━━━ EXCERPTED RECORDS

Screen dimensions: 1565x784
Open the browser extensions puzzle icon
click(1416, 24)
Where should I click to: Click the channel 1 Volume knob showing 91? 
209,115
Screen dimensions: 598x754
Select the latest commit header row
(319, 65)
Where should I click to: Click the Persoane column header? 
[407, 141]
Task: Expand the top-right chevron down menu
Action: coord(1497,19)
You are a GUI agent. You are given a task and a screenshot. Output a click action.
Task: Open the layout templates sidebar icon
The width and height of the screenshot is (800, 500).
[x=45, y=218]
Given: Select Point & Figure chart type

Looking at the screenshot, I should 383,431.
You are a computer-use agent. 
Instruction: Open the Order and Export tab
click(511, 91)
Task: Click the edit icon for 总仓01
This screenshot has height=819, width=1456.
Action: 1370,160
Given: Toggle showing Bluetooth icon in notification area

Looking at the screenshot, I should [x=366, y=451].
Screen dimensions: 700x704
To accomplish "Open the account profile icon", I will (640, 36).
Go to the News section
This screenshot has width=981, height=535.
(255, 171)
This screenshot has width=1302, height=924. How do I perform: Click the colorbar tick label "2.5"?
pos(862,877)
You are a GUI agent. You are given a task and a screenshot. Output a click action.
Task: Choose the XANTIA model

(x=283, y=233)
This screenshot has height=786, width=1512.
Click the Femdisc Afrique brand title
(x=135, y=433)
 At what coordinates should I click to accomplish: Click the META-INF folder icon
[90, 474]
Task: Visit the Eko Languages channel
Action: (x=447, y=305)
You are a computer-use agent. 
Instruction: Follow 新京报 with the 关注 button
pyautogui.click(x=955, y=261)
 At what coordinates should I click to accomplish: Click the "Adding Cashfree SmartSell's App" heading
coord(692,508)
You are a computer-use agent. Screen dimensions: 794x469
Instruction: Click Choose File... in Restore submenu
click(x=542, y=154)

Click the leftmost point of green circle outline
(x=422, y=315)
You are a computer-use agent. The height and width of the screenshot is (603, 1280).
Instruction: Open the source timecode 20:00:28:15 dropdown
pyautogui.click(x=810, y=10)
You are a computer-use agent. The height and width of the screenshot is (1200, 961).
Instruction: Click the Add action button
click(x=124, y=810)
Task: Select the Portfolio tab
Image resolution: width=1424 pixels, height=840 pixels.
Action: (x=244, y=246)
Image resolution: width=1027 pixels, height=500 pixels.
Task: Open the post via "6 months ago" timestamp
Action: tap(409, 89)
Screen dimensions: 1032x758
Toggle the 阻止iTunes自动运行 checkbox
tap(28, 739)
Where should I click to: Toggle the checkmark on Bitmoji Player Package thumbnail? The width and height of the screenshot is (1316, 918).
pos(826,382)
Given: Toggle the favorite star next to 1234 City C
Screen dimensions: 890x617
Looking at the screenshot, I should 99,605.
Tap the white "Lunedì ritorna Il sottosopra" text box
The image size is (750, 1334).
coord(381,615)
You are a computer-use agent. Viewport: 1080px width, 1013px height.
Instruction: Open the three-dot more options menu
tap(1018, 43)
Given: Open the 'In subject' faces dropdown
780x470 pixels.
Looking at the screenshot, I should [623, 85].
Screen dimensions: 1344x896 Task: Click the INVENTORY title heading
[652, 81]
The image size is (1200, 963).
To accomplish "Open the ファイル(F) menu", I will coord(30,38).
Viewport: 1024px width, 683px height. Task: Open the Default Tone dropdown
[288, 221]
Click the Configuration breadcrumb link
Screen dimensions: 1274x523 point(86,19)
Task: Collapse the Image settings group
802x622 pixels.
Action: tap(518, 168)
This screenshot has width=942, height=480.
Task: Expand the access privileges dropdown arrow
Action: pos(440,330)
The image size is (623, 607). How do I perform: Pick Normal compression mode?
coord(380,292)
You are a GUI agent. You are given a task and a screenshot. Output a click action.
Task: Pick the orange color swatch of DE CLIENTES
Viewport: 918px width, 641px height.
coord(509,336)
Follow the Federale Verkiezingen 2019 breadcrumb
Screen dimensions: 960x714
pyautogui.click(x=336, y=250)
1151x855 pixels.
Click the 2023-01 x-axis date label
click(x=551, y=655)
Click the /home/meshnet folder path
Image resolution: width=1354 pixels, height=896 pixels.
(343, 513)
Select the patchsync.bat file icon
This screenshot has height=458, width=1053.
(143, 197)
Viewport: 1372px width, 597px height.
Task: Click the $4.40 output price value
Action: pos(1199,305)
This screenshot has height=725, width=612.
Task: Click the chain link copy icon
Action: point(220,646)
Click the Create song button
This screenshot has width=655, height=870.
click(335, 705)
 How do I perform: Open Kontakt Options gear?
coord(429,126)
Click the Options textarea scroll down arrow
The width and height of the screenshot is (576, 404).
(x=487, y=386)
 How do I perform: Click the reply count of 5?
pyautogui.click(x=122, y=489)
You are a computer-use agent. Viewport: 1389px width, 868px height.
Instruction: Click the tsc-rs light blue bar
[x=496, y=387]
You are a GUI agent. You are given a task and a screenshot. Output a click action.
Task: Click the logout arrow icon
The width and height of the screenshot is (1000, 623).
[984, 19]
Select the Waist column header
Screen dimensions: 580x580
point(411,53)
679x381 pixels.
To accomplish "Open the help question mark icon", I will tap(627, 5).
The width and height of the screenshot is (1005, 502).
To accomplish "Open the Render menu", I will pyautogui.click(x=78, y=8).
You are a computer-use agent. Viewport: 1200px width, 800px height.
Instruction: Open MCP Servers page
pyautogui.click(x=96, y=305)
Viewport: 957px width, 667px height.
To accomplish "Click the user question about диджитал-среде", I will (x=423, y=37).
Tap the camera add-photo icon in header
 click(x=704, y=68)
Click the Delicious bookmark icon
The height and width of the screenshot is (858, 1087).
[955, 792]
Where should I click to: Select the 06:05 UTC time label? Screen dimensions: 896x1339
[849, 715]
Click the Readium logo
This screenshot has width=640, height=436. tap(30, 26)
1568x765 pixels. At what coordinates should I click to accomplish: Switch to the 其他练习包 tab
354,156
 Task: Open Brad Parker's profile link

━━━━━━

PROBLEM TO WORK ON | Write out all the records above again, exactly as they stand.

PROBLEM SOLUTION |
Screen dimensions: 1565x784
Open the browser extensions puzzle icon
click(1416, 24)
Where should I click to: Click the channel 1 Volume knob showing 91? 
209,115
Screen dimensions: 598x754
Select the latest commit header row
(319, 65)
Where should I click to: Click the Persoane column header? 
[407, 141]
Task: Expand the top-right chevron down menu
Action: coord(1497,19)
You are a GUI agent. You are given a task and a screenshot. Output a click action.
Task: Open the layout templates sidebar icon
The width and height of the screenshot is (800, 500).
[x=45, y=218]
Given: Select Point & Figure chart type

Looking at the screenshot, I should 383,431.
You are a computer-use agent. 
Instruction: Open the Order and Export tab
click(511, 91)
Task: Click the edit icon for 总仓01
This screenshot has height=819, width=1456.
Action: 1370,160
Given: Toggle showing Bluetooth icon in notification area

Looking at the screenshot, I should [x=366, y=451].
Screen dimensions: 700x704
To accomplish "Open the account profile icon", I will (640, 36).
Go to the News section
This screenshot has width=981, height=535.
(255, 171)
This screenshot has width=1302, height=924. How do I perform: Click the colorbar tick label "2.5"?
pos(862,877)
You are a GUI agent. You are given a task and a screenshot. Output a click action.
Task: Choose the XANTIA model

(x=283, y=233)
This screenshot has height=786, width=1512.
Click the Femdisc Afrique brand title
(x=135, y=433)
 At what coordinates should I click to accomplish: Click the META-INF folder icon
[90, 474]
Task: Visit the Eko Languages channel
Action: (x=447, y=305)
You are a computer-use agent. 
Instruction: Follow 新京报 with the 关注 button
pyautogui.click(x=955, y=261)
 At what coordinates should I click to accomplish: Click the "Adding Cashfree SmartSell's App" heading
coord(692,508)
You are a computer-use agent. Screen dimensions: 794x469
Instruction: Click Choose File... in Restore submenu
click(x=542, y=154)

Click the leftmost point of green circle outline
(x=422, y=315)
You are a computer-use agent. The height and width of the screenshot is (603, 1280).
Instruction: Open the source timecode 20:00:28:15 dropdown
pyautogui.click(x=810, y=10)
You are a computer-use agent. The height and width of the screenshot is (1200, 961).
Instruction: Click the Add action button
click(x=124, y=810)
Task: Select the Portfolio tab
Image resolution: width=1424 pixels, height=840 pixels.
Action: (x=244, y=246)
Image resolution: width=1027 pixels, height=500 pixels.
Task: Open the post via "6 months ago" timestamp
Action: tap(409, 89)
Screen dimensions: 1032x758
Toggle the 阻止iTunes自动运行 checkbox
tap(28, 739)
Where should I click to: Toggle the checkmark on Bitmoji Player Package thumbnail? The width and height of the screenshot is (1316, 918).
pos(826,382)
Given: Toggle the favorite star next to 1234 City C
Screen dimensions: 890x617
Looking at the screenshot, I should 99,605.
Tap the white "Lunedì ritorna Il sottosopra" text box
The image size is (750, 1334).
coord(381,615)
You are a computer-use agent. Viewport: 1080px width, 1013px height.
Instruction: Open the three-dot more options menu
tap(1018, 43)
Given: Open the 'In subject' faces dropdown
780x470 pixels.
Looking at the screenshot, I should [623, 85].
Screen dimensions: 1344x896 Task: Click the INVENTORY title heading
[652, 81]
The image size is (1200, 963).
To accomplish "Open the ファイル(F) menu", I will coord(30,38).
Viewport: 1024px width, 683px height. Task: Open the Default Tone dropdown
[288, 221]
Click the Configuration breadcrumb link
Screen dimensions: 1274x523 point(86,19)
Task: Collapse the Image settings group
802x622 pixels.
Action: tap(518, 168)
This screenshot has width=942, height=480.
Task: Expand the access privileges dropdown arrow
Action: pos(440,330)
The image size is (623, 607). How do I perform: Pick Normal compression mode?
coord(380,292)
You are a GUI agent. You are given a task and a screenshot. Output a click action.
Task: Pick the orange color swatch of DE CLIENTES
Viewport: 918px width, 641px height.
coord(509,336)
Follow the Federale Verkiezingen 2019 breadcrumb
Screen dimensions: 960x714
pyautogui.click(x=336, y=250)
1151x855 pixels.
Click the 2023-01 x-axis date label
click(x=551, y=655)
Click the /home/meshnet folder path
Image resolution: width=1354 pixels, height=896 pixels.
(343, 513)
Select the patchsync.bat file icon
This screenshot has height=458, width=1053.
(143, 197)
Viewport: 1372px width, 597px height.
Task: Click the $4.40 output price value
Action: pos(1199,305)
This screenshot has height=725, width=612.
Task: Click the chain link copy icon
Action: point(220,646)
Click the Create song button
This screenshot has width=655, height=870.
click(335, 705)
 How do I perform: Open Kontakt Options gear?
coord(429,126)
Click the Options textarea scroll down arrow
The width and height of the screenshot is (576, 404).
(x=487, y=386)
 How do I perform: Click the reply count of 5?
pyautogui.click(x=122, y=489)
You are a computer-use agent. Viewport: 1389px width, 868px height.
Instruction: Click the tsc-rs light blue bar
[x=496, y=387]
You are a GUI agent. You are given a task and a screenshot. Output a click action.
Task: Click the logout arrow icon
The width and height of the screenshot is (1000, 623).
[984, 19]
Select the Waist column header
Screen dimensions: 580x580
point(411,53)
679x381 pixels.
To accomplish "Open the help question mark icon", I will tap(627, 5).
The width and height of the screenshot is (1005, 502).
To accomplish "Open the Render menu", I will pyautogui.click(x=78, y=8).
You are a computer-use agent. Viewport: 1200px width, 800px height.
Instruction: Open MCP Servers page
pyautogui.click(x=96, y=305)
Viewport: 957px width, 667px height.
To accomplish "Click the user question about диджитал-среде", I will (x=423, y=37).
Tap the camera add-photo icon in header
 click(x=704, y=68)
Click the Delicious bookmark icon
The height and width of the screenshot is (858, 1087).
[955, 792]
Where should I click to: Select the 06:05 UTC time label? Screen dimensions: 896x1339
[849, 715]
Click the Readium logo
This screenshot has width=640, height=436. tap(30, 26)
1568x765 pixels. At what coordinates should I click to accomplish: Switch to the 其他练习包 tab
354,156
 Task: Open Brad Parker's profile link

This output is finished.